PASSAGE TO READ ::
Breast cancer is a complex disease where abnormal cell growth leads to the formation of lumps or masses in the breast, known as tumours. If untreated, these tumours can spread from the breast to the lymph nodes or other parts of the body and become life-threatening. Sometimes, women can develop breast cancer during pregnancy or after giving birth, which adds extra difficulties.
Metaplastic carcinoma in pregnancy
Metaplastic breast cancer (MpBC) is a rare form of breast cancer characterised by distinct features that require specialised treatment approaches. Metaplasia, or "change in form" in Greek, underlies the development of MpBC when cells or tissues transform after their formation. Dealing with this cancer is already challenging, and when it's diagnosed during pregnancy, it becomes even more complicated to manage.1
Breast cancer in pregnancy
Incidence and diagnosis challenges
Breast cancer during pregnancy, although rare in general (1 in 3,000), is the most commonly diagnosed cancer during this critical time. It typically affects women between the ages of 32 to 38 years, making those diagnosed notably younger than non-pregnant women with the condition. Breast cancer is frequently detected during the second and third trimesters.
Diagnosing breast cancer during pregnancy poses significant obstacles for both the patient and the medical team involved. Often, the diagnosis is delayed due to physiological changes and other minor pregnancy-related conditions that can mask symptoms or signs of breast cancer.
Hormonal fluctuations during pregnancy, nursing, or shortly after giving birth can lead to changes in the breasts. These changes may include enlargement, increased tenderness, and the formation of lumps. Hormonal changes may make it difficult for you or your doctor to detect small lumps until they have significantly grown in size. Additionally, the breast tissue may become denser, further complicating the detection of breast cancer through mammography.
Impact of pregnancy on prognosis and treatment
There is still no definite answer on how breast cancer affects women during and after pregnancy. Some studies show similar survival rates to non-pregnant women, while others suggest a potentially worse prognosis for pregnant women with breast cancer.2,3 The different conclusions in the studies may be because there is no agreement among experts on how long the postpartum period should be, and this can affect the results they find.
Breast cancer during pregnancy can complicate treatment decisions, but there are safe and effective options available. A study conducted by the International Network on Cancer, Infertility, and Pregnancy (INCIP) involving 1,170 patients over 20 years showed that 67% of patients received cancer treatment during pregnancy.4
Careful planning with the medical team is essential to balance cancer treatment and protect the baby. Factors can influence timing and type of treatment, like
- Tumour size
- Pregnancy stage
- Overall health
- Personal preferences
Metaplastic carcinoma overview
Definition and classification
MpBC is a rare and aggressive form of cancer, making up about 0.2% to 5% of all breast cancers. This type of carcinoma is categorised into two main groups based on the tumour's characteristics: pure epithelial and mixed epithelial and mesenchymal groups.

WORK INSTRUCTION 1 ::
Answer these from the passage on breast cancer in pregnancy:
(a) Between what ages does breast cancer during pregnancy typically affect women?
(b) How many patients were involved in the study by the International Network on Cancer, Infertility, and Pregnancy?
(c) What share of all breast cancers does metaplastic breast cancer make up?
WORK INSTRUCTION 2 :: Render this sentence from the passage on breast cancer in pregnancy in Spanish: "Breast cancer is frequently detected during the second and third trimesters."
WORK INSTRUCTION 3 :: Transcribe the section of the passage on breast cancer in pregnancy starting at "Hormonal fluctuations during" and ending at "cancer through mammography.".
The material placed after this passage comes from a different source.

AVAILABLE DATA ::
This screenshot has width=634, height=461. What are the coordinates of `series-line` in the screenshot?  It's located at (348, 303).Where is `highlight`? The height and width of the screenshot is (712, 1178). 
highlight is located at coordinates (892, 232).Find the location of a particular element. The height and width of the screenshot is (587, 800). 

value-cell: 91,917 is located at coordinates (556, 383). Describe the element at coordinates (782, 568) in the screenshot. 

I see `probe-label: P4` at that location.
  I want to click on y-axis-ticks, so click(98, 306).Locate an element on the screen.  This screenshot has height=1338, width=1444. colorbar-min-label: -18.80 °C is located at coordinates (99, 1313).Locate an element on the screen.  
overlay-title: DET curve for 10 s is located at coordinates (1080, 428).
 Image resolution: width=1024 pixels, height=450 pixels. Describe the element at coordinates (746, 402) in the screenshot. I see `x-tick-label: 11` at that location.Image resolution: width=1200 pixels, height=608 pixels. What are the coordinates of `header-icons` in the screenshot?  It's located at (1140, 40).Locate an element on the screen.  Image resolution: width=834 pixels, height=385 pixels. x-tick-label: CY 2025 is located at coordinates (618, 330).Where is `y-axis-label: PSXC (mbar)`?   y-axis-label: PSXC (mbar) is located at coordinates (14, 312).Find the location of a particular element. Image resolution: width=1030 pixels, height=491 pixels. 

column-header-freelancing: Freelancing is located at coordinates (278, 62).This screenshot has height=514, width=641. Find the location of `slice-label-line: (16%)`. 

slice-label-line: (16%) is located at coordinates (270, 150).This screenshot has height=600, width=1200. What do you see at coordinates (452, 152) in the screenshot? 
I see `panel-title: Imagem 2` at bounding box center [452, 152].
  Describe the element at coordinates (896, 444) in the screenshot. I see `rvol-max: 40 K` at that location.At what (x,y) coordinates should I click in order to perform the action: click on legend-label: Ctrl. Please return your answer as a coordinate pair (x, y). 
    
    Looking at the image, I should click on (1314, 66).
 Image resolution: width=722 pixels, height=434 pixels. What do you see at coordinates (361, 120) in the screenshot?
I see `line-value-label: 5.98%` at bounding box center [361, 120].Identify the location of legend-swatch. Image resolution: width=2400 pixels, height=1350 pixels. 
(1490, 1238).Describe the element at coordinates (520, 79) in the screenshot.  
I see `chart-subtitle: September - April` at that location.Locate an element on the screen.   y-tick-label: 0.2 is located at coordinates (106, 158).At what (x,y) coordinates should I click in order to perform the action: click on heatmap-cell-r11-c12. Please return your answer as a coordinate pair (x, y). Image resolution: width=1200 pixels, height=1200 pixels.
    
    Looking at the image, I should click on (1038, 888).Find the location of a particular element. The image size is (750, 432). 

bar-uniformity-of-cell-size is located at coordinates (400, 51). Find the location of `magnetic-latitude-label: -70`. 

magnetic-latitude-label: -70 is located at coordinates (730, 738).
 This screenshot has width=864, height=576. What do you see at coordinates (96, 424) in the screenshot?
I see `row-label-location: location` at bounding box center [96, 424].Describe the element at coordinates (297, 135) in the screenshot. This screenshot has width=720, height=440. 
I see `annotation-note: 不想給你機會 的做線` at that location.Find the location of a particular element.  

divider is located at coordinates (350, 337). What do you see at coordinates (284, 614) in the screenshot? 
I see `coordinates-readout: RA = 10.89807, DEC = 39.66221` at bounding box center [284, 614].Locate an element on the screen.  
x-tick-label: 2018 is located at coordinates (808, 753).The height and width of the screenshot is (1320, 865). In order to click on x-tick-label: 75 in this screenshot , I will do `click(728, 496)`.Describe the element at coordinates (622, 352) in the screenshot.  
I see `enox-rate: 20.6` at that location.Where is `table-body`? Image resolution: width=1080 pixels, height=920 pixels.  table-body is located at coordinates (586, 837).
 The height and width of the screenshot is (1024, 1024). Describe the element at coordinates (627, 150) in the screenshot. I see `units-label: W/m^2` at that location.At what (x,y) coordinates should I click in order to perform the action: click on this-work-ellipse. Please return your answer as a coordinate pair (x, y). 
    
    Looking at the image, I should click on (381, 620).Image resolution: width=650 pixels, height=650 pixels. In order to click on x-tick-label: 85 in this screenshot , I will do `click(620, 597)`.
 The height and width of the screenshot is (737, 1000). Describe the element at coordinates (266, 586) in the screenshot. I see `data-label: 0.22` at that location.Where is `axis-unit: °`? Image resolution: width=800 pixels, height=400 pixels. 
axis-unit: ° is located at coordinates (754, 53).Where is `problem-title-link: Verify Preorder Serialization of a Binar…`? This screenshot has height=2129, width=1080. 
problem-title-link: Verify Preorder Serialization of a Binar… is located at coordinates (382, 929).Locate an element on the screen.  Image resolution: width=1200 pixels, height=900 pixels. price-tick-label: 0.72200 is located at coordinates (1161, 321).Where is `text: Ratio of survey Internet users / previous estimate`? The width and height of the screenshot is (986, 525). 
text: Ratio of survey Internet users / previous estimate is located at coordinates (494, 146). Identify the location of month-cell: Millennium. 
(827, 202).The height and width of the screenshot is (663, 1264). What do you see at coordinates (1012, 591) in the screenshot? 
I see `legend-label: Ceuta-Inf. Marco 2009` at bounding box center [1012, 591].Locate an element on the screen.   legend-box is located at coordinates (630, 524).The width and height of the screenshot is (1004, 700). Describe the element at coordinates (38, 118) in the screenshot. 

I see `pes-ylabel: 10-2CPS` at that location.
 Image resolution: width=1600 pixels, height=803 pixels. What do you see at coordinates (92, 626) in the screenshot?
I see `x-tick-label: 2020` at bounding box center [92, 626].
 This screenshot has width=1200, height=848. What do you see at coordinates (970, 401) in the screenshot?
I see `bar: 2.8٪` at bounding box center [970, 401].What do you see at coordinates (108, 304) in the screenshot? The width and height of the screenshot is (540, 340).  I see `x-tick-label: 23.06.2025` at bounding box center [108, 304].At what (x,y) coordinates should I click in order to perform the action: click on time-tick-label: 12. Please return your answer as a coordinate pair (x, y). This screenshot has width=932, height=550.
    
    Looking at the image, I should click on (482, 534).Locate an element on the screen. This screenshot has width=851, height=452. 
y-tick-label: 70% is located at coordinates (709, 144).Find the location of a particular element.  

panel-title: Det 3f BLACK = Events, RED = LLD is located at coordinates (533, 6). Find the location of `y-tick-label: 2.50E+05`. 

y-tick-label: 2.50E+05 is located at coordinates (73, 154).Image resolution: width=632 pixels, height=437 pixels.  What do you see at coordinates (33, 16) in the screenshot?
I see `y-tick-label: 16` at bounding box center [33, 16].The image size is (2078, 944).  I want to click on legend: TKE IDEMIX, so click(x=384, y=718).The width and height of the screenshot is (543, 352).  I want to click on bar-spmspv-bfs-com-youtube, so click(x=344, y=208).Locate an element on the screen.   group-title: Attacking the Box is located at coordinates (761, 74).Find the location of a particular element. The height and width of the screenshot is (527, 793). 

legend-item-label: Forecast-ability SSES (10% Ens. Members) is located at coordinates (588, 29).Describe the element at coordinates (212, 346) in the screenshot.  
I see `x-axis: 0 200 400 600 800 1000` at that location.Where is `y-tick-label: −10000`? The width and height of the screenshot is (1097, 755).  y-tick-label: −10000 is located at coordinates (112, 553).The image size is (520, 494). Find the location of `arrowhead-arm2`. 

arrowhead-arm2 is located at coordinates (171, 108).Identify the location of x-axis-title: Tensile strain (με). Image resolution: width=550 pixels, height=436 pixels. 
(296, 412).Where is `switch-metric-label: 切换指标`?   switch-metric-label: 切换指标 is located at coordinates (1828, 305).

TASK RESULT 1 ::
(a) Between 32 and 38 years.
(b) 1,170 patients.
(c) About 0.2% to 5%.

TASK RESULT 2 :: El cáncer de mama se detecta con frecuencia durante el segundo y el tercer trimestre.

TASK RESULT 3 ::
Hormonal fluctuations during pregnancy, nursing, or shortly after giving birth can lead to changes in the breasts. These changes may include enlargement, increased tenderness, and the formation of lumps. Hormonal changes may make it difficult for you or your doctor to detect small lumps until they have significantly grown in size. Additionally, the breast tissue may become denser, further complicating the detection of breast cancer through mammography.